This project was developed as part of a 3-year degree program at the Università degli Studi di Milano (University of Milan). It aims to provide a comprehensive implementation and analysis of the GGH lattice-based cryptosystem and its GGH-HNF variant using modern tools. The work explores the resilience of lattice-based cryptography against quantum threats, offering in-depth mathematical analysis, cryptanalysis, and experimental results on performance and security. A novel hybrid variant is introduced, combining elements of both systems. By comparing findings with classical cryptosystems and previous studies, the project assesses the practical viability of these lattice-based schemes in current technological contexts.
This repository contains a Python package implementing the Goldreich-Goldwasser-Halevi (GGH) public key cryptosystem and its optimization, GGH-HNF by Micciancio. The GGH cryptosystem is a lattice-based cryptographic system proposed in 1997, which offers potential resistance against quantum computer attacks. Unfortunately, despite their theoretical interest, both the original GGH cryptosystem and its GGH-HNF optimization have been declared as practically unusable due to security vulnerabilities and performance limitations. This implementation serves primarily for educational and research purposes, offering insights into the challenges and developments in lattice-based cryptography. The package uses and implements essential functions for lattice-based cryptography, such as:
- Algorithms for solving the Closest Vector Problem (CVP):
- Babai's rounding technique
- Embedding technique
- Lattice reduction algorithms:
- Wrapped FPLLL implementation of BKZ
- Gram-Schmidt orthogonalization
- FLINT implementation of LLL
The package is composed by 3 specific subpackages:
GGH.pywhich implements the original cryptosystem presented in 1997.GGH_HNF.pywhich implements the optimised version of GGH proposed by Micciancio in 2002.Utils.pywhich includes functions and methods in common between the 2 cryptosystems. It also contains general algorithms -or wrappers for them- related to the lattice-based cryptography, such as: BKZ, Gram-Schmidt, and CVP solvers.

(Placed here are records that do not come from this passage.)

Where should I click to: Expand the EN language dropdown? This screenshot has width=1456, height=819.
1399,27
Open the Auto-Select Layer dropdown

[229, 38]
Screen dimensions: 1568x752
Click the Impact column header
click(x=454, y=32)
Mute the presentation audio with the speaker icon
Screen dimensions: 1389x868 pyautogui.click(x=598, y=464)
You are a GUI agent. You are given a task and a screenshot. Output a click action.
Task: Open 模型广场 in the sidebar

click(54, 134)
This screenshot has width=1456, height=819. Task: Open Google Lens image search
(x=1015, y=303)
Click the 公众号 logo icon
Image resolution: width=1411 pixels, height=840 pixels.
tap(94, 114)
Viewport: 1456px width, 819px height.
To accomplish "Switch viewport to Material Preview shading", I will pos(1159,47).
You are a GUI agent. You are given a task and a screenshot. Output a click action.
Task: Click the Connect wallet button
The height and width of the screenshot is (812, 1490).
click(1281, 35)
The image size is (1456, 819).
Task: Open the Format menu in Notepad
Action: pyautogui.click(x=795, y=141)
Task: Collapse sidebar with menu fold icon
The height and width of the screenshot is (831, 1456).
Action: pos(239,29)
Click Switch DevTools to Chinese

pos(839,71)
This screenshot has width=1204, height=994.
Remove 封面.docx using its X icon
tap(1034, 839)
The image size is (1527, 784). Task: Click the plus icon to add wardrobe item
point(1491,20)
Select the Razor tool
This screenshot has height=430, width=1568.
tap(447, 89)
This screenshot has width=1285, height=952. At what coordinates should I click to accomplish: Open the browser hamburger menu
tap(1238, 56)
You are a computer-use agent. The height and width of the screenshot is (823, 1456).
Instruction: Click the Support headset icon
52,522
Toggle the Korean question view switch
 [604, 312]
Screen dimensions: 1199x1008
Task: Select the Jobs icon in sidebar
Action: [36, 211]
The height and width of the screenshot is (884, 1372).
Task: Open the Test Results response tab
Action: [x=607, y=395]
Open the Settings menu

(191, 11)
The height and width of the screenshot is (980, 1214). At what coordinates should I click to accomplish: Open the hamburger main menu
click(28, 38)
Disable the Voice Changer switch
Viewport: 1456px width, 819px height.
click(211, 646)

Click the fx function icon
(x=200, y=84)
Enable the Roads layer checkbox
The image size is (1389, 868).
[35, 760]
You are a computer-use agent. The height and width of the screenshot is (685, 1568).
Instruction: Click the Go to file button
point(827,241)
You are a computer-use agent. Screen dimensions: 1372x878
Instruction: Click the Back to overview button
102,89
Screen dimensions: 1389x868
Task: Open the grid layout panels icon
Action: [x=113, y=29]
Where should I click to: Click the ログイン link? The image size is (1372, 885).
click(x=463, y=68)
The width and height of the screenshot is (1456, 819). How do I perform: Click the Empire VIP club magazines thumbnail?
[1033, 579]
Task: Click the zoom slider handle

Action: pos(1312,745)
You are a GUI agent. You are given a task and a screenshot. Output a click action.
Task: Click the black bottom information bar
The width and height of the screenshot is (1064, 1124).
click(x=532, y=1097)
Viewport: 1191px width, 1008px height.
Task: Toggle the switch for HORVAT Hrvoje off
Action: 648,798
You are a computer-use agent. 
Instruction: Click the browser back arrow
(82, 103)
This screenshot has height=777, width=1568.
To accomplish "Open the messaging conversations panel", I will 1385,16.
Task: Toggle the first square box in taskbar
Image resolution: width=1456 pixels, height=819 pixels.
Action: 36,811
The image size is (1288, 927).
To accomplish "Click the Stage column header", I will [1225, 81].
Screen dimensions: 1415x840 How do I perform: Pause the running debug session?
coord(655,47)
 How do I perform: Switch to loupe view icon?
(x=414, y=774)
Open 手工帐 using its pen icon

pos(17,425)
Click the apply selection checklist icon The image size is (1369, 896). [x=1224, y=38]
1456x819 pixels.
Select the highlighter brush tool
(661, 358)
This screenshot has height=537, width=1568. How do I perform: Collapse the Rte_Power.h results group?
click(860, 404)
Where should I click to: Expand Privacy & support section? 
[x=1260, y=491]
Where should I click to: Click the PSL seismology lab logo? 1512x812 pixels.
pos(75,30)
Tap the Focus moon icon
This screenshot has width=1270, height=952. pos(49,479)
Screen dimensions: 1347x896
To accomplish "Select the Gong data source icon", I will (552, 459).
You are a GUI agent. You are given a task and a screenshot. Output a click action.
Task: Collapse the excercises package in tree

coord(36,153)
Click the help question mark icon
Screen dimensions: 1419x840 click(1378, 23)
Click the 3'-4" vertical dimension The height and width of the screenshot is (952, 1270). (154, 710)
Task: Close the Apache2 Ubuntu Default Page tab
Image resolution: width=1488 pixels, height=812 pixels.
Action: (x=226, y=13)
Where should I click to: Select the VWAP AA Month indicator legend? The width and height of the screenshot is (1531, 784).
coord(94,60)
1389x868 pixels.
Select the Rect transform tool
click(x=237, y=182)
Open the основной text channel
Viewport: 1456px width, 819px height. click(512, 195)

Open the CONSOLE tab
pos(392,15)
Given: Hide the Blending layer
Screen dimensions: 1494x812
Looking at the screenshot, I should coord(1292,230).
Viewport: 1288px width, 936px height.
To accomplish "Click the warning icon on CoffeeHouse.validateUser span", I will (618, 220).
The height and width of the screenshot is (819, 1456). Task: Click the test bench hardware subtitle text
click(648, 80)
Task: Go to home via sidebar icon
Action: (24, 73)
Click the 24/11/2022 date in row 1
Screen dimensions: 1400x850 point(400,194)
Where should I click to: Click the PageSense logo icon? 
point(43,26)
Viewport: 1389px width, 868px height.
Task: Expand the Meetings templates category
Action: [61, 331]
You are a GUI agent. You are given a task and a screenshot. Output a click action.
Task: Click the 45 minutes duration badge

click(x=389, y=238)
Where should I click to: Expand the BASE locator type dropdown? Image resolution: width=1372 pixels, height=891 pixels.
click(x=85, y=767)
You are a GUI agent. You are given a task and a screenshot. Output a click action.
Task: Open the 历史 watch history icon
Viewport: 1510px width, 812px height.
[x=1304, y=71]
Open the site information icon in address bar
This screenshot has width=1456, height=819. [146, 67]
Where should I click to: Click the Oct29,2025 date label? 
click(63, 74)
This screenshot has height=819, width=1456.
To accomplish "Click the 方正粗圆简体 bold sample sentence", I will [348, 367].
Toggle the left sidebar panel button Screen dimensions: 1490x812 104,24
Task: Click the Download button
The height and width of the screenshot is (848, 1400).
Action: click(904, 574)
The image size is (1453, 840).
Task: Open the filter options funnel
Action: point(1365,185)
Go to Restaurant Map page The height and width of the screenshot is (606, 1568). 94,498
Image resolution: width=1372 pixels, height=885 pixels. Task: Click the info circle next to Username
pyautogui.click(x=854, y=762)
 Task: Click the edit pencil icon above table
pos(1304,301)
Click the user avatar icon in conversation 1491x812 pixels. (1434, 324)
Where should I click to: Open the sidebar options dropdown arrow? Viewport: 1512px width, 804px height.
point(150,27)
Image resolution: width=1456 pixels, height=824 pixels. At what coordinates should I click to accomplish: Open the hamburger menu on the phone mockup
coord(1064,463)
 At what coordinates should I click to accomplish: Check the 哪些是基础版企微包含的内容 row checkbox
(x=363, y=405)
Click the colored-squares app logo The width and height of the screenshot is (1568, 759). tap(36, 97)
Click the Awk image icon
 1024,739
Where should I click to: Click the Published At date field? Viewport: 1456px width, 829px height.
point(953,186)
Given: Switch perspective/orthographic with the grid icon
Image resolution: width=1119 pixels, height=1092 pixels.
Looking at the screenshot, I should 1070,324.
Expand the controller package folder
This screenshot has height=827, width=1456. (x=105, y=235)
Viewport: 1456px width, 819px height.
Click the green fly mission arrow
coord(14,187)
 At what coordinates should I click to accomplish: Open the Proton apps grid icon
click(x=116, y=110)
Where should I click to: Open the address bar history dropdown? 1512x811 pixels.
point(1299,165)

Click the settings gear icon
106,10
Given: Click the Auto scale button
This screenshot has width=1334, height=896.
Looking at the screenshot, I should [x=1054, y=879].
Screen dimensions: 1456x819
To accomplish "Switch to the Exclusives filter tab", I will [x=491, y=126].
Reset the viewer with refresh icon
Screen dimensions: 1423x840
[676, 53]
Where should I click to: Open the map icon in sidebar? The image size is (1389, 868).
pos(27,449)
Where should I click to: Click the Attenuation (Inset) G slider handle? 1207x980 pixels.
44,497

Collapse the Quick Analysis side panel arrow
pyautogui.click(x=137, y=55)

Source code of the package can be found in the release branch.
The Package can be simply installed with PIP:
pip install GGH-crypto
However, to use the BKZ reduction, it's necessary to install the external FPLLL library. FPLLL is only compatible with Linux. You can refer to this link for installation steps on various operative systems.
To demonstrate the usage and capabilities of this package, several example scripts are provided in the Examples folder:
GGH_classes_example.py: This script showcases the basic usage of the GGH and GGH-HNF classes, demonstrating key generation, encryption, and decryption processes.GGH_HNF_attack.py: This example implements an attack on the GGH-HNF variant described in Christoph Ludwig's technical report presented in 2004.GGH_attack_Nguyen.py: This script demonstrates the Nguyen attack on the original GGH cryptosystem, published in 1999. This example uses the simplest case where the public matrix is invertible mod 2σ.embedding_technique.py: This example showcases the embedding technique for solving the Closest Vector Problem (CVP). It also includes a visualization of the problem using matplotlib.rounding_off_technique.py: This script implements Babai's rounding-off algorithm, another approach to solving the CVP. Like the embedding technique example, it also provides a visualization of the problem using matplotlib.
Each function and its parameters are thoroughly described with comments in the package. Furthermore vectors within this package must adhere to the FLINT Python bindings notation for proper definition and representation.
The hybrid version proposed in the thesis, which outperforms both GGH and GGH-HNF in various fields, can be tested by setting the GGH_private flag to True. Doing so will generate a random private basis using the method applied in GGH, while following the process implemented in GGH-HNF for subsequent steps.
Testing demonstrated significant performance improvements. The hybrid version showed superior results in both performance and security, requiring twice the time to break compared to the original GGH. However, with a dimension of 800 needed for security, these systems still present practical limitations compared to RSA, mainly in decryption times and key sizes. Nevertheless, the proposed hybrid version could open new perspectives for future analyses.
This thesis is sadly written in Italian only. For non-Italian speakers interested in reading the details, please use a translation tool to access the content.
References can be found at the end of thesis.pdf file.